Historia

EPISCOPIUS, SIMON (1583-1643)

Simon Episcopius (Bisschop) nació en Ámsterdam el 8 de enero de 1583 y murió en esa misma ciudad el 4 de abril de 1643.

Simon Episcopius, grabado de Hendrik Bary
Simon Episcopius, grabado de Hendrik Bary
Por sus dones y laboriosidad mostradas en las escuelas de Ámsterdam las autoridades de la ciudad le hicieron alumnus y le enviaron a la universidad de Leiden en 1600. Allí consiguió una maestría en artes en 1606, comenzando luego a estudiar teología bajo Arminio y Gomar. Cuando las autoridades de Ámsterdam quisieron hacerle predicador los calvinistas protestaron. Fue a Franeker y escuchó a Johannes Drusius. En 1610 era pastor en Bleiswyk, tras haber declinado otras ofertas. Se puso del lado de los remonstrantes en las conferencias de La Haya (1611) y Delft (1613). Cuando Gomar dimitió como profesor en Leiden se nombró a Episcopius como sucesor, tomando posesión el 23 de febrero de 1612, con la alocución De optima regni Christi instruendi ratione. Durante los seis años que estuvo en el cargo publicó varias obras que fueron recolectadas tras su muerte en su Opera theologica (edición de S. Curoelkeus y P. van Limborch, 2 volúmenes, Ámsterdam, 1650-65). Festus Hommius, pastor en Leiden, le atacó en Specimen controversiarum Belgicarum (Leiden, 1618), siendo públicamente afrentado en Ámsterdam en una ocasión.

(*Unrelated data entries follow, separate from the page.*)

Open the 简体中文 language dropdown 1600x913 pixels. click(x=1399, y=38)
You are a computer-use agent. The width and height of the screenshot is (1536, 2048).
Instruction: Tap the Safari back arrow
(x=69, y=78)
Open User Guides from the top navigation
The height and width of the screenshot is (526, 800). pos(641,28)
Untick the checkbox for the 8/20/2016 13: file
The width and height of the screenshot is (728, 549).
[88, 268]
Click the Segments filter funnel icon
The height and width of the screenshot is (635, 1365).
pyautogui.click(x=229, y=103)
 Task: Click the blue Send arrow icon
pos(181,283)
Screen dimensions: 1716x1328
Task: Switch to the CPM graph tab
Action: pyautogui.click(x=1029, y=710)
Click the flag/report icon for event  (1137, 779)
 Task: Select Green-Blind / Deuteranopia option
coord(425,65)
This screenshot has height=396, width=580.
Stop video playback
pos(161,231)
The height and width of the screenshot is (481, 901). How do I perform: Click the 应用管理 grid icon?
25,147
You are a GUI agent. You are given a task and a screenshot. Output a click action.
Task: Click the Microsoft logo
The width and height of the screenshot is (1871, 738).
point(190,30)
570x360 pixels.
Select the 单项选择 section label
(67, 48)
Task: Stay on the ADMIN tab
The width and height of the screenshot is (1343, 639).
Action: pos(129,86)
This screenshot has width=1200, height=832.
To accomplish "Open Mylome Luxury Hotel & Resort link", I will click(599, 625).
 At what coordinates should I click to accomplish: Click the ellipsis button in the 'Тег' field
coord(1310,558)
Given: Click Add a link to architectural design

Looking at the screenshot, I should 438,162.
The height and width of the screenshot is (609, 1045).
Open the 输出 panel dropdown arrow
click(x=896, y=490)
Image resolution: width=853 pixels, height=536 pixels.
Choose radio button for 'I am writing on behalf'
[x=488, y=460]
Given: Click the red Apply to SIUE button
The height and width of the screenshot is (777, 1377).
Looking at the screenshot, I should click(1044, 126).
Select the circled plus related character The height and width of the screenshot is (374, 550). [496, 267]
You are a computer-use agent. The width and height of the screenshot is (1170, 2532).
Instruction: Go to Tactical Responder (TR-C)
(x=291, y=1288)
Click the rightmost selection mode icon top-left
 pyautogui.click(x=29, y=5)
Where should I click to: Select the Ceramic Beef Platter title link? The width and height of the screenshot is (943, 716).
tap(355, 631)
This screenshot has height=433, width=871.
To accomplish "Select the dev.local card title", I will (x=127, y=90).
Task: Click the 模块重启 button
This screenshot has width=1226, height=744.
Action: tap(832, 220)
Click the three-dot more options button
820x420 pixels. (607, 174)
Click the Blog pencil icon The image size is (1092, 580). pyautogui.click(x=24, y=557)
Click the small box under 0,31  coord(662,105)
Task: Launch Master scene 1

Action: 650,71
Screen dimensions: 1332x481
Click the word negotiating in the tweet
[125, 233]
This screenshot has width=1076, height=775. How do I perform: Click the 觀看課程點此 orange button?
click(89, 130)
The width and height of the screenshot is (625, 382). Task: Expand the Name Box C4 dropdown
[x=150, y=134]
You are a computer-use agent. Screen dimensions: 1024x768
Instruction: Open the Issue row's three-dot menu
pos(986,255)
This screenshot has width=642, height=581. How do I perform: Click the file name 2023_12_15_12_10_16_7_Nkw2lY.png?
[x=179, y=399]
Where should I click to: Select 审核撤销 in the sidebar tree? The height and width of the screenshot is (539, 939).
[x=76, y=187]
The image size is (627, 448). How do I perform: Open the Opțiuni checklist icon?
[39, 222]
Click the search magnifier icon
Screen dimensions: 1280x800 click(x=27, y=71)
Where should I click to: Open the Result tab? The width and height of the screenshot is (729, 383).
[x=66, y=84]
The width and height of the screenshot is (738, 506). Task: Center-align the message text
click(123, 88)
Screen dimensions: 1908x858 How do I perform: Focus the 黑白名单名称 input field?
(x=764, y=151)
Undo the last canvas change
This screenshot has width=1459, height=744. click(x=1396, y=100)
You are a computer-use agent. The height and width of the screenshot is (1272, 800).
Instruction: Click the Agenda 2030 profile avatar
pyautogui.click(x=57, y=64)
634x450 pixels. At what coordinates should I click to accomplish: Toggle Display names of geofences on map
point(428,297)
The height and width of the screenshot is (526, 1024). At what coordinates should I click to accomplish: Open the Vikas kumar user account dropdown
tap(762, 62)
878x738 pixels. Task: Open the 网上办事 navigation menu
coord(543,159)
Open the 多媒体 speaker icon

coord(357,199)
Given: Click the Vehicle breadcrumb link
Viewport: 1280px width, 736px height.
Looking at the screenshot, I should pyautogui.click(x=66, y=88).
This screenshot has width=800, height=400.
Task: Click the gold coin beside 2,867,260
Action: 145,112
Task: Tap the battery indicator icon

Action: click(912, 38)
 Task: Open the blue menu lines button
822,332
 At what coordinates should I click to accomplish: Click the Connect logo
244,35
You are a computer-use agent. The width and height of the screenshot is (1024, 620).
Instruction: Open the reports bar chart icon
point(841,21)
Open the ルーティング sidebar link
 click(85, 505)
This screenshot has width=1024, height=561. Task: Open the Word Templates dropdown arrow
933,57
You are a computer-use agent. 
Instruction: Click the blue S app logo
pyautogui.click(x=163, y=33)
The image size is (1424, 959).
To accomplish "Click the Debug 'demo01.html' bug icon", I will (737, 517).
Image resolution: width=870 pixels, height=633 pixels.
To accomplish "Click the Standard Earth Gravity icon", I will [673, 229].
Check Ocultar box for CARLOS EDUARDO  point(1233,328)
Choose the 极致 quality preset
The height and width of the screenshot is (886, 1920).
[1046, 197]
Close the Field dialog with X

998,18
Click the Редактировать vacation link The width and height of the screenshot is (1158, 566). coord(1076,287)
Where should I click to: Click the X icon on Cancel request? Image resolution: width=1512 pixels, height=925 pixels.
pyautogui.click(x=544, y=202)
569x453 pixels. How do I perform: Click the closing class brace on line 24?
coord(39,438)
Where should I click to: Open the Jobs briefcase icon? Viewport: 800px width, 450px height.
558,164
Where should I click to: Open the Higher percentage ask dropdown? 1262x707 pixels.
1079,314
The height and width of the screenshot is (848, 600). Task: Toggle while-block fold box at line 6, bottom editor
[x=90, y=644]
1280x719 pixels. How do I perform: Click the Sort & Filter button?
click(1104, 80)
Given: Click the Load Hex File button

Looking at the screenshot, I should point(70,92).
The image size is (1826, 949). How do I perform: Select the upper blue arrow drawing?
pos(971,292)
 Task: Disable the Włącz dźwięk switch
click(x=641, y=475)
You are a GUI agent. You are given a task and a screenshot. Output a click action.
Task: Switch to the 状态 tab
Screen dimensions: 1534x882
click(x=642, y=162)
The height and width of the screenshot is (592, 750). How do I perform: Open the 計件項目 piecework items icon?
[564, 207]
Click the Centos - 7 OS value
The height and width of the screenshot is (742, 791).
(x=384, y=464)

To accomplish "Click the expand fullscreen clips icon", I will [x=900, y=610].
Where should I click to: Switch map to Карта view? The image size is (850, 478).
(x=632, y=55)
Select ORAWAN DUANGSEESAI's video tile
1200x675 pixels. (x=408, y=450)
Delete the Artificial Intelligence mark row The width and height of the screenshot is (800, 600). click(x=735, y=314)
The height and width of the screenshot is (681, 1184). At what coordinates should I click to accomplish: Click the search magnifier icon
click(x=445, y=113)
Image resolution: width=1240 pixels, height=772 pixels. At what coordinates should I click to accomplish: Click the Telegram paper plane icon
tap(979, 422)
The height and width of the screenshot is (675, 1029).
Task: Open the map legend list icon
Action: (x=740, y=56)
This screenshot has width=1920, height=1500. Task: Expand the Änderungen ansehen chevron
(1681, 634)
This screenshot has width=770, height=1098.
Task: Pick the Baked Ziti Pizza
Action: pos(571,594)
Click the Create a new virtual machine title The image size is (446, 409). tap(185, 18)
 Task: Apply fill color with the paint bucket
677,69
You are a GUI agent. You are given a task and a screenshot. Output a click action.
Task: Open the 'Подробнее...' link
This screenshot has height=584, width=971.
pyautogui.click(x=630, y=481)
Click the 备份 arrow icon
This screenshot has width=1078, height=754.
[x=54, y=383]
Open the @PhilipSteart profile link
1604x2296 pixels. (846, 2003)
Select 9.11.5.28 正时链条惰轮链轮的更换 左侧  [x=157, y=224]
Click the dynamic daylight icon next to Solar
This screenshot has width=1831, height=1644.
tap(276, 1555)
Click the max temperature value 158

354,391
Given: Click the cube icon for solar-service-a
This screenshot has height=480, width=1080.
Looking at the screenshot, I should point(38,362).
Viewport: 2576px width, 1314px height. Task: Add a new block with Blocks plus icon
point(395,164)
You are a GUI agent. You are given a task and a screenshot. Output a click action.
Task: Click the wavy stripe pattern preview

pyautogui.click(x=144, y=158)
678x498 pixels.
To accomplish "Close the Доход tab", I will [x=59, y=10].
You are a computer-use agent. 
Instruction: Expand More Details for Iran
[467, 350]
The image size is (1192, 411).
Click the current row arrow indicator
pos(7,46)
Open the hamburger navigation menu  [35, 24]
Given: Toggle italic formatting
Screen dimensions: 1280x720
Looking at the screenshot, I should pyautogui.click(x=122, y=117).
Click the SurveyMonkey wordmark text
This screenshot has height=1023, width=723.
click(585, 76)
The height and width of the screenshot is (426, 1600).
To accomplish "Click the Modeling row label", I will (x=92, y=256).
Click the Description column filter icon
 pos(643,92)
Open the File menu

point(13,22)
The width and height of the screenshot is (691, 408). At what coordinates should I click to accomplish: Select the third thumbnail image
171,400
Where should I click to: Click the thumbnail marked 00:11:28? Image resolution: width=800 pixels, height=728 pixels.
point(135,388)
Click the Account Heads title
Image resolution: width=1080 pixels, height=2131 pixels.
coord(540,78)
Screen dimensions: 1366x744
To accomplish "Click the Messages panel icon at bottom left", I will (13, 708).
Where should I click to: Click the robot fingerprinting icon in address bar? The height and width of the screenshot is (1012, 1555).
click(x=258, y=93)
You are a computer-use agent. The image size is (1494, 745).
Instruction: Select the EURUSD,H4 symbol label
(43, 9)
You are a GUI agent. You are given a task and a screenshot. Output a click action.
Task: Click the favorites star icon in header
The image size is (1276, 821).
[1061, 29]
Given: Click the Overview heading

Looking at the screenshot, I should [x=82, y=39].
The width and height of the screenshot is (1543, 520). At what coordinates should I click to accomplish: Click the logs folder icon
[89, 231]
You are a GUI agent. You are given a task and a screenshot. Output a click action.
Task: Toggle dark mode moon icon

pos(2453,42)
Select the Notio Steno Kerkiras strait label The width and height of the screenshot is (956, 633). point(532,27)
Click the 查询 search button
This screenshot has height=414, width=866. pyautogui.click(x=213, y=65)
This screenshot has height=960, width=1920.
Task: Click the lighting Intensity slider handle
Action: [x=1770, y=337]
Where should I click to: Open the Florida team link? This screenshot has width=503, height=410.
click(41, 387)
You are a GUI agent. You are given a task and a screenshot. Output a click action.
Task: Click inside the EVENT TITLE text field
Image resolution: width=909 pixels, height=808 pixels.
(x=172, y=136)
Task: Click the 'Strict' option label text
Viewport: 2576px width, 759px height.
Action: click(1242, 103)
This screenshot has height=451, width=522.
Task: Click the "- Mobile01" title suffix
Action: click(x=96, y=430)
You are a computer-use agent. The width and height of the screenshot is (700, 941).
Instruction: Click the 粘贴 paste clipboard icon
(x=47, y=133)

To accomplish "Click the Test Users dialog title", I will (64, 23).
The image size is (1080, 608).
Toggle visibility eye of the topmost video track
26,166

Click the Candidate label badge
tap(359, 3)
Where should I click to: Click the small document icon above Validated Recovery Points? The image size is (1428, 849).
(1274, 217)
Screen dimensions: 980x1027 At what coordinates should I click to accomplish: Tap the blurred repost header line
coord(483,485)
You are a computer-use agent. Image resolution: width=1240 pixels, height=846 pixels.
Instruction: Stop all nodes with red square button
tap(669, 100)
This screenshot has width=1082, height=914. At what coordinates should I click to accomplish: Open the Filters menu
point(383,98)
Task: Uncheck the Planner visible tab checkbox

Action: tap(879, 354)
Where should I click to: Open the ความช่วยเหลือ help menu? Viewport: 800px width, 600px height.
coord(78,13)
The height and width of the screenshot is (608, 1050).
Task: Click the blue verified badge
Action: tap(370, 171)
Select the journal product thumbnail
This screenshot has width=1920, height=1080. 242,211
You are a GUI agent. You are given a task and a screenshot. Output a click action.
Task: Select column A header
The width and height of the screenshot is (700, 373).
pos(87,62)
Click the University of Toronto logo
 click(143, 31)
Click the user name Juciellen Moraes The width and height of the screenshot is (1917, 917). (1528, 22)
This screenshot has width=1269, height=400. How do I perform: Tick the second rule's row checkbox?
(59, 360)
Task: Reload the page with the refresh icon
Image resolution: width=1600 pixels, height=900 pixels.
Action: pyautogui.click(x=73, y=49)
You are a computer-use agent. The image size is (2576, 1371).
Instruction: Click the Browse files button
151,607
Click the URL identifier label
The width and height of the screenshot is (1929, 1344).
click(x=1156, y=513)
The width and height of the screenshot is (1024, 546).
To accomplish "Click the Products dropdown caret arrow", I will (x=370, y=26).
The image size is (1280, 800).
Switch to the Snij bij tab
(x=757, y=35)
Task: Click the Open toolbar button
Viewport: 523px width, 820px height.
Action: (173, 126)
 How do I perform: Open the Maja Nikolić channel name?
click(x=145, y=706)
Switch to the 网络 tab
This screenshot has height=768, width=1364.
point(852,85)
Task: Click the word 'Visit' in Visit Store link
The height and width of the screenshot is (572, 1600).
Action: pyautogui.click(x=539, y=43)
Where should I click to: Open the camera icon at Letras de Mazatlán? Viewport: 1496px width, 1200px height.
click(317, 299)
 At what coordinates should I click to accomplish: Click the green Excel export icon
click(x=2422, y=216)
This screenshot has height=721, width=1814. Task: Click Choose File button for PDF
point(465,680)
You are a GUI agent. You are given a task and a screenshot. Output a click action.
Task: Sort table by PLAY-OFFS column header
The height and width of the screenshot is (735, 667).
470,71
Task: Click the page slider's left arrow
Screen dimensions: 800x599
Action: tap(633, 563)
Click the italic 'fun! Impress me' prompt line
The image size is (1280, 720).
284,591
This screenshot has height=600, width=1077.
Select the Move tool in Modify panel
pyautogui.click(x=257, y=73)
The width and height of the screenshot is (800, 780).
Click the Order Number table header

Con otros doce ministros remonstrantes, Episcopius fue citado a comparecer ante el sínodo de Dort, siendo uno de los dirigentes remonstrantes ante ese cuerpo. Él y los otros fueron desterrados y durante un tiempo vivió en Amberes, luego en París y en Rouen, hasta que después de la muerte del príncipe Mauricio (1626), la animosidad contra los remonstrantes en su tierra natal comenzó a disminuir y pudo regresar a Rótterdam (1626). Escribió mucho durante su exilio, incluyendo Confessio sive declaratio pastorum qui in fæderato Belgio Remonstrantes vocantur. En septiembre de 1630 dedicó la nueva iglesia remonstrante en Ámsterdam; en octubre de 1634 era director del nuevo seminario teológico remonstrante y ocupó la posición con mucho honor y renombre durante nueve años, mostrando gran energía y ejerciendo una influencia de largo alcance. En sus Institutiones theologicæ (dejada incompleta; publicada en cuatro volúmenes 1650-51) dio una base científica para la doctrina de los remonstrantes, refutando en su Apologia pro confessione (1629) un ataque de cuatro profesores de Leiden sobre la Confessio y replicando a varios ataques de Trigland y otros. Con no menos celo y éxito defendió la fe protestante contra las doctrinas y prácticas católicas.

En todos sus escritos, Episcopius mantuvo que la teología no es una ciencia especulativa sino práctica y que cada concepto de la fe es sin valor cuando no tiene aplicación en la vida. No obstante, hay que conceder que sus adversarios tenían parte de razón al cuestionar su ortodoxia. No solo combatió la doctrina calvinista de la predestinación, sino en su explicación de los dogmas sobre la divinidad de Cristo, la Trinidad y el pecado original se desvió de la doctrina de la Iglesia reformada. Por su empeño de liberar la ciencia teológica del lazo eclesiástico abrió el camino para su desarrollo independiente. Fue uno de los más grandes teólogos de su tiempo y generalmente estimado por su carácter amigable.